#### WHAT THE TASK ASKS
Answer these questions using the article on the Tehran attacks below:
(a) At least how many people were killed in the twin attacks?
(b) Kyle Orton is a terrorism expert with which organization?
(c) In which years did the United States Treasury Department designate individuals who helped al-Qaeda in Iraq?

#### SUPPLIED TEXT
Despite claiming a pair of lethal terrorist attacks that rocked Tehran on Wednesday, the Islamic State remains “essentially aligned” with Iran, a terrorism expert wrote.
At least 12 people were killed earlier in the day in twin attacks on Iran’s parliament and the mausoleum of the Islamic Republic’s founder, Ayatollah Ruhollah Khamenei. ISIS took credit for the attacks through its Amaq media network.
“Doubtless #Iran and #IS will present this event as evidence they’re locked in mortal combat. But their interests remain essentially aligned,” Kyle Orton, a terrorism expert with the Henry Jackson Society, wrote on Twitter.
The comment was one in a series of tweets reviewing the history of cooperation between Iran, al-Qaeda, and ISIS.
Orton pointed to an official statement from ISIS in 2014 explaining that it had not yet attacked Iran due to pressure from al-Qaeda.
It has often been asked why #IS has not previously attacked #Iran:
IS has answered this, blamed AQ (11 May 2014) https://t.co/UnAHj2qfvR pic.twitter.com/njymycnkyF
— Kyle Orton (@KyleWOrton) June 7, 2017
The United States Treasury Department in 2011 and 2012 designated individuals who helped al-Qaeda in Iraq, which later evolved into ISIS. Both designations referred to cooperation between Iran and al-Qaeda in accord with an “agreement between al-Qa’ida and the Iranian government.”
“#Iran publicly cracked down on al-Qaeda’s network on its territory after Treasury embarrassed them in 2011,” Orton wrote, but “by 2014, it was back to normal.”

#### DATA SHOWN
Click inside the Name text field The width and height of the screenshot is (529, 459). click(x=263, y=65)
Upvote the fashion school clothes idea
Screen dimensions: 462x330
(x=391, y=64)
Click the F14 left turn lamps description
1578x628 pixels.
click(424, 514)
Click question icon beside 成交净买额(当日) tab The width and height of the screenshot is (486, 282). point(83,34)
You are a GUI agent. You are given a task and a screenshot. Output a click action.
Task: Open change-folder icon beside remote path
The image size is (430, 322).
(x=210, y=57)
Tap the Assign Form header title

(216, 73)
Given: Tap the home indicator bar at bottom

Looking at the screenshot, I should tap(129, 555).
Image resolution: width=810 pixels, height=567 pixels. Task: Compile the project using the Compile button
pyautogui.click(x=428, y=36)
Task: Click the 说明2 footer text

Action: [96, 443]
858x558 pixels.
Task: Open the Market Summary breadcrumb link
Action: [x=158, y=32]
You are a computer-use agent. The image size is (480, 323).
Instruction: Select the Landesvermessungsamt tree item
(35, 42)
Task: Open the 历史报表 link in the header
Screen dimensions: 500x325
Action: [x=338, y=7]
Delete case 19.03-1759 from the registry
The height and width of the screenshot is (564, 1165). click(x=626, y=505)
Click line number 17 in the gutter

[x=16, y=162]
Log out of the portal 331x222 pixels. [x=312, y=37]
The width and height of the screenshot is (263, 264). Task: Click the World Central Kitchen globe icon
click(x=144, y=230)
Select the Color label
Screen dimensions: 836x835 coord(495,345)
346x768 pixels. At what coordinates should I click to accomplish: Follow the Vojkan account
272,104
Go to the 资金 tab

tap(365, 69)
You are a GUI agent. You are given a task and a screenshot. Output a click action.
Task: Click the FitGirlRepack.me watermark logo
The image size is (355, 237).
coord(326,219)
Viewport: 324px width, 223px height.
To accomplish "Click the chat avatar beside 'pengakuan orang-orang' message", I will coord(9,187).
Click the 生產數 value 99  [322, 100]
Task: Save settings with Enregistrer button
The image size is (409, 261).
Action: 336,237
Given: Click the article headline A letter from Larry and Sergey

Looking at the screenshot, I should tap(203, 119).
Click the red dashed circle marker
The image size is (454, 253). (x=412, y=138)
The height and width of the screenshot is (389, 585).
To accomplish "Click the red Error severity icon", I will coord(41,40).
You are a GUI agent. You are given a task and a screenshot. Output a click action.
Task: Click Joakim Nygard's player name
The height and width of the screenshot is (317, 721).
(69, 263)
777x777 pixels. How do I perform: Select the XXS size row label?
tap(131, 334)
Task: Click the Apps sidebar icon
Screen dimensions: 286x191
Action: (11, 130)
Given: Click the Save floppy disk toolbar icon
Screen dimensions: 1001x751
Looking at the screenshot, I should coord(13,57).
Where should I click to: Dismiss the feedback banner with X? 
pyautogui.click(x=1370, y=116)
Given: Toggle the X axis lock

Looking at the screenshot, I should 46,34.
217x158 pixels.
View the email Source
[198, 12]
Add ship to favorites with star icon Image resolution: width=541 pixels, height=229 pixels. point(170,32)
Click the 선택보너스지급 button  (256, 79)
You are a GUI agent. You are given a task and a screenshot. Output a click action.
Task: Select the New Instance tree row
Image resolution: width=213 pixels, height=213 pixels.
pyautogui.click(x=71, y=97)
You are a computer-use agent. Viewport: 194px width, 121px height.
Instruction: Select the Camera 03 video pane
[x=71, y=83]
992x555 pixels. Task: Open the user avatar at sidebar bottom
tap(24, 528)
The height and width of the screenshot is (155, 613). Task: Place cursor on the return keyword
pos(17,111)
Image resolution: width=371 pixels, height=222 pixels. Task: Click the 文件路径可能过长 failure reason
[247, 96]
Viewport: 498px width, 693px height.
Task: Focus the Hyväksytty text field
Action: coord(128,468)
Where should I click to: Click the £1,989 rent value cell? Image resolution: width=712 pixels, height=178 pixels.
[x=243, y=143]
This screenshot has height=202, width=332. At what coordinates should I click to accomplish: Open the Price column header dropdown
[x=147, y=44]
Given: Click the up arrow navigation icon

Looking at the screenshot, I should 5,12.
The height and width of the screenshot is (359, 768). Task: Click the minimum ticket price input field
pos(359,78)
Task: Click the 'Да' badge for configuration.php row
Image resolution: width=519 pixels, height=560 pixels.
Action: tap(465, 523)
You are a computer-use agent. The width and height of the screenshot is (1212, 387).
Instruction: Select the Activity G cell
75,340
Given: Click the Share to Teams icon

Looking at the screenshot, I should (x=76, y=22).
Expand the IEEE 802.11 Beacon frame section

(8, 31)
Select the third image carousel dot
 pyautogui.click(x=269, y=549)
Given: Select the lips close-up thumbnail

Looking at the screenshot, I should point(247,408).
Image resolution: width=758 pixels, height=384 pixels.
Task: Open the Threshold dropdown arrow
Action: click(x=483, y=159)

#### WRITTEN SOLUTION
(a) At least 12 people.
(b) The Henry Jackson Society.
(c) 2011 and 2012.